Objective To construct a novel enhanced green fluorescent protein （EGFP） tagged Hela cell subline. Methods EGFP gene fragment was amplified from pEGFP-C1 vector and confirmed by PCR and gene sequencing, pEGFP-C1 vector DNA was isolated and purified by Qiagen tip 500 for transfection into Hela cells. After Hela ceils were transfected with pEGFP-C1 by cellfectin reagent, single cell clones were isolated by the selective medium containing geneticin （G418） and limiting dilution in 96-well flat-bottomed culture plates. We replenished the selective media every 3--4 days, and observed the percentage of surviving cells. The fluorescent signal of Hela cells was detected using the convert fluorescent microscope every 24 hours. The character of EGFP was detected with laser confocal microscopy. Results The pEGFP-C1 vector was sequenced and amplified respectively to confirm that EGFP gene was in the correct orientation for expression and contained an ATG and a stop codon. After Hela ceils were transfected with the indicated expression pEGFP-C1 vectors 24 hours, the green fluorescence could be found from Hela ceils. The intensity of green fluorescence and the number of Hela cells expression green fluorescence increased steadily until 80% Hela cells, after 72 hours.
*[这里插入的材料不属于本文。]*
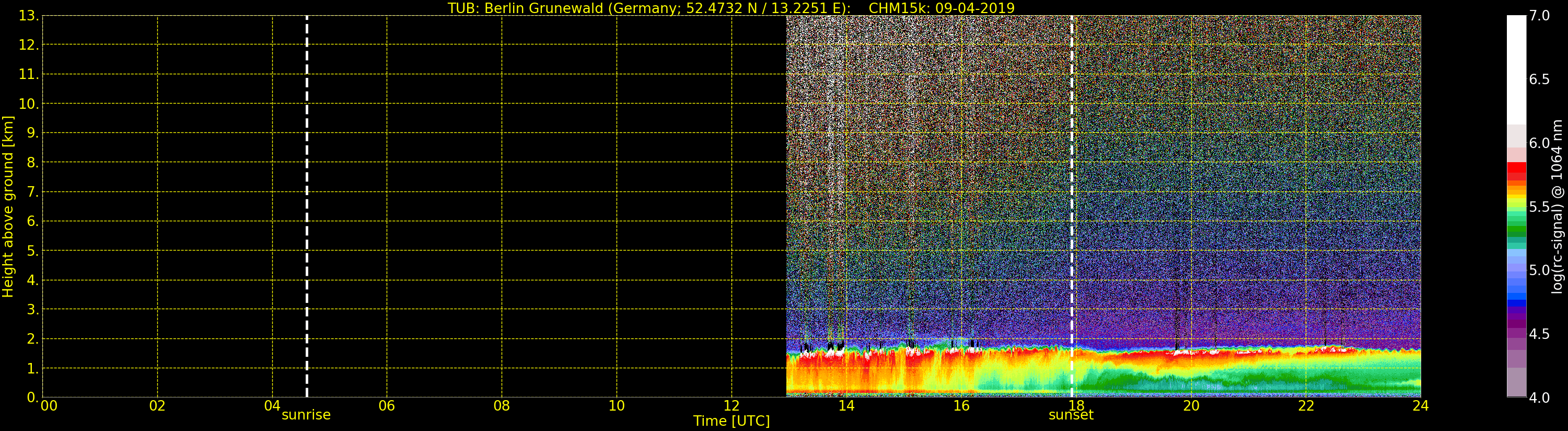This screenshot has height=431, width=1568.
Task: Click the x-axis tick label 20
Action: (x=1191, y=406)
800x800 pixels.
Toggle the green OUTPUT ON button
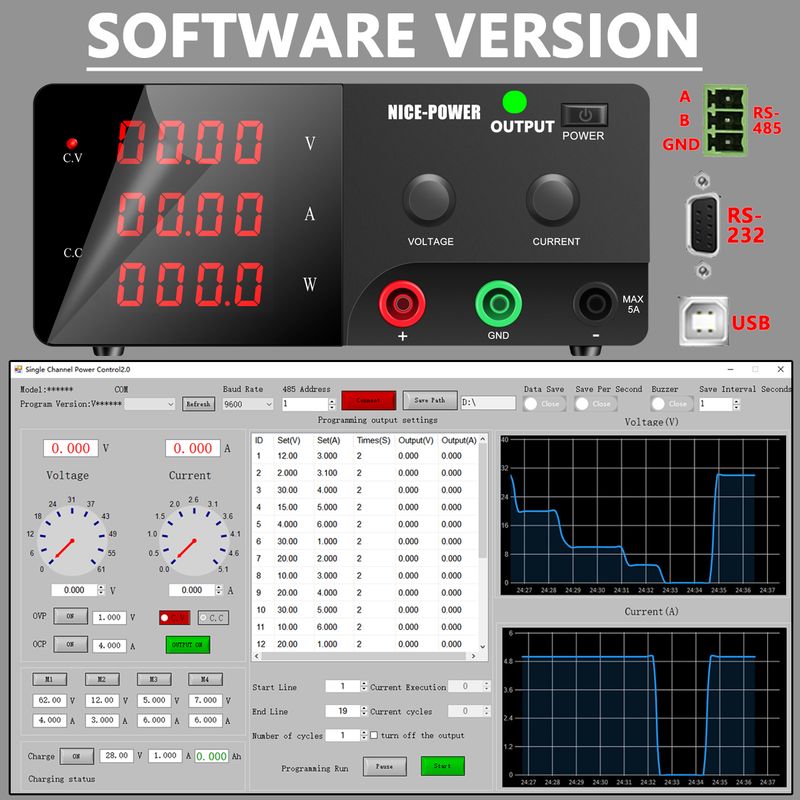click(x=187, y=645)
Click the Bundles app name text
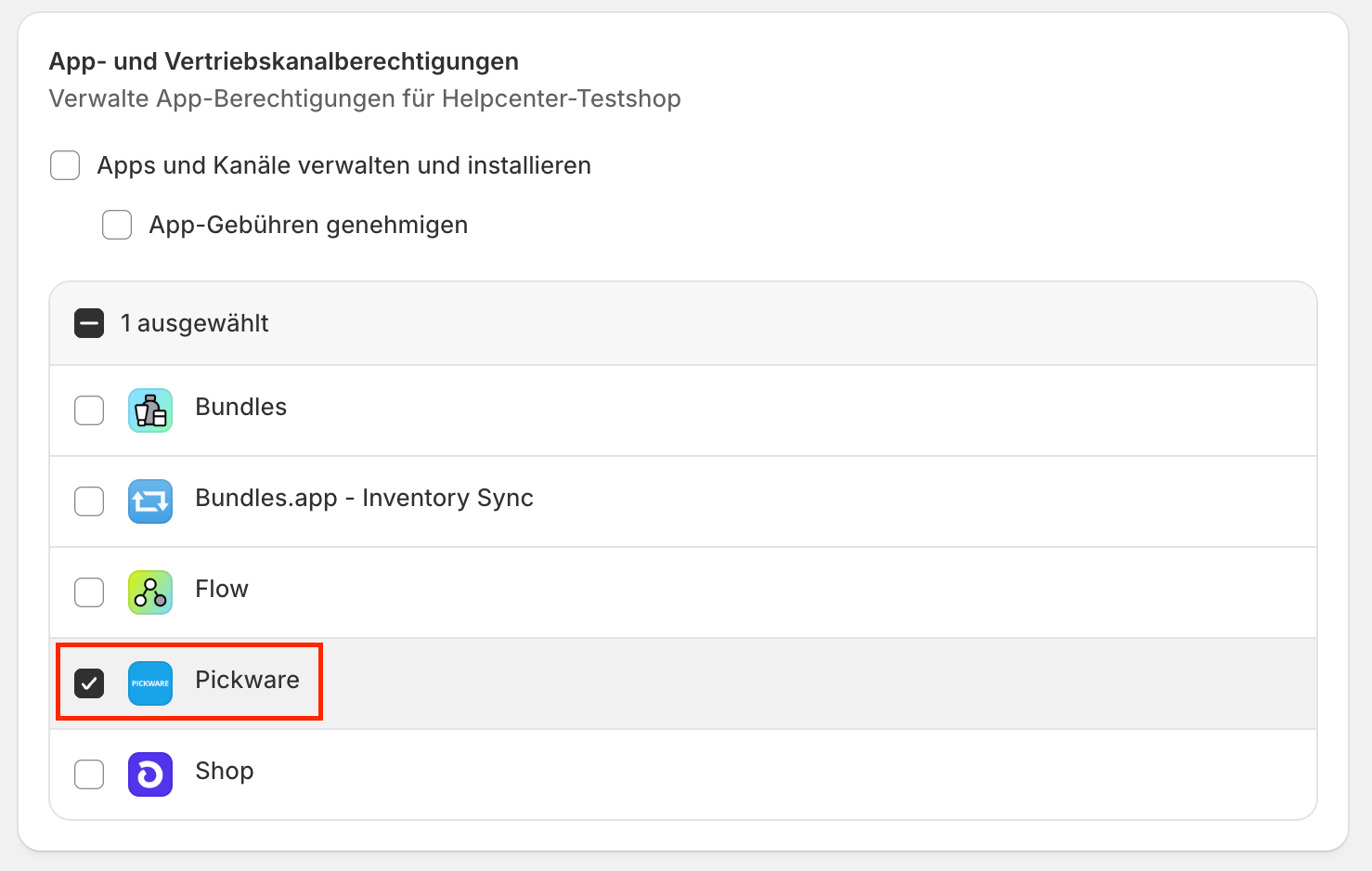This screenshot has width=1372, height=871. (x=240, y=406)
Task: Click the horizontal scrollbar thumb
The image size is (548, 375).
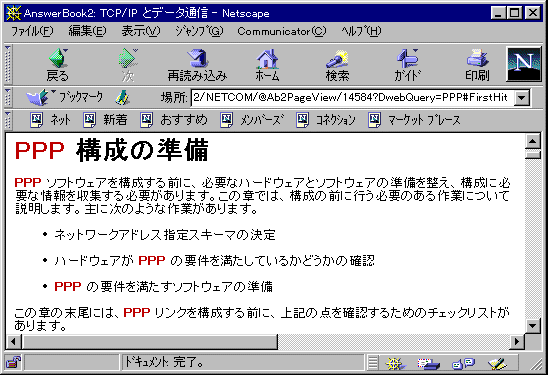Action: 150,341
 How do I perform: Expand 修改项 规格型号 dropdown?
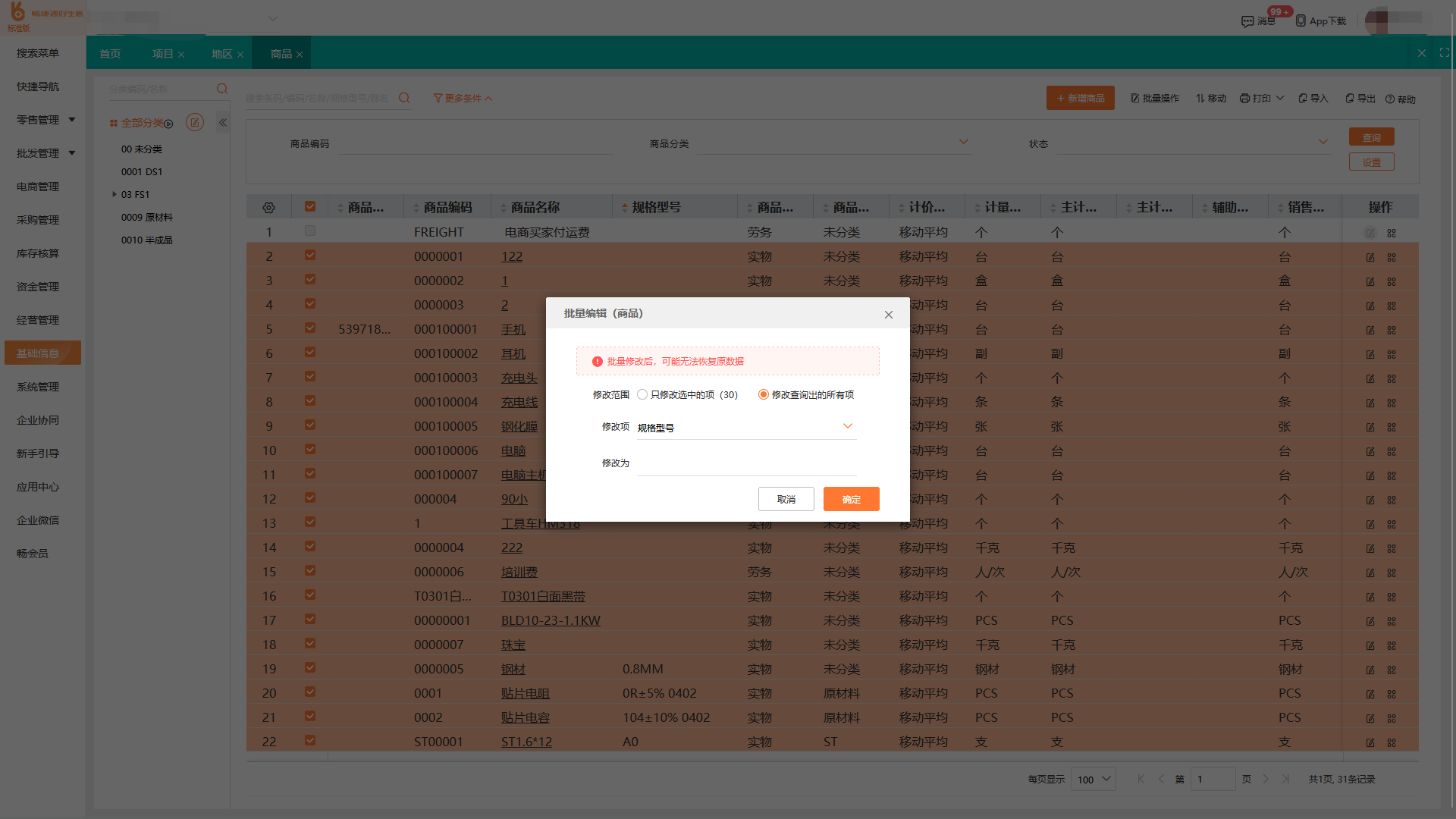[x=847, y=427]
From then on, Hela cells were cultured with selective media containing G418 while untransfected Hela cells were killed. This process took up to 4 weeks. EGFP-labeled Hela cells displayed green fluorescence under fluorescent microscopy and showed high-level stable expression of EGFP. The excitation peak of EGFP was at 395 nm （blue）, and its emission peak was at 509 nm （green） for laser confocal microscopy. Conclusion The high-level stable EGFP-expressing Hela cell line （HeLa- EGFP） provided a simple and reliable tool for studying human cervical cancer in vivo. It may be valuable for further study on molecular mechanisms of cervical cancer metastasis.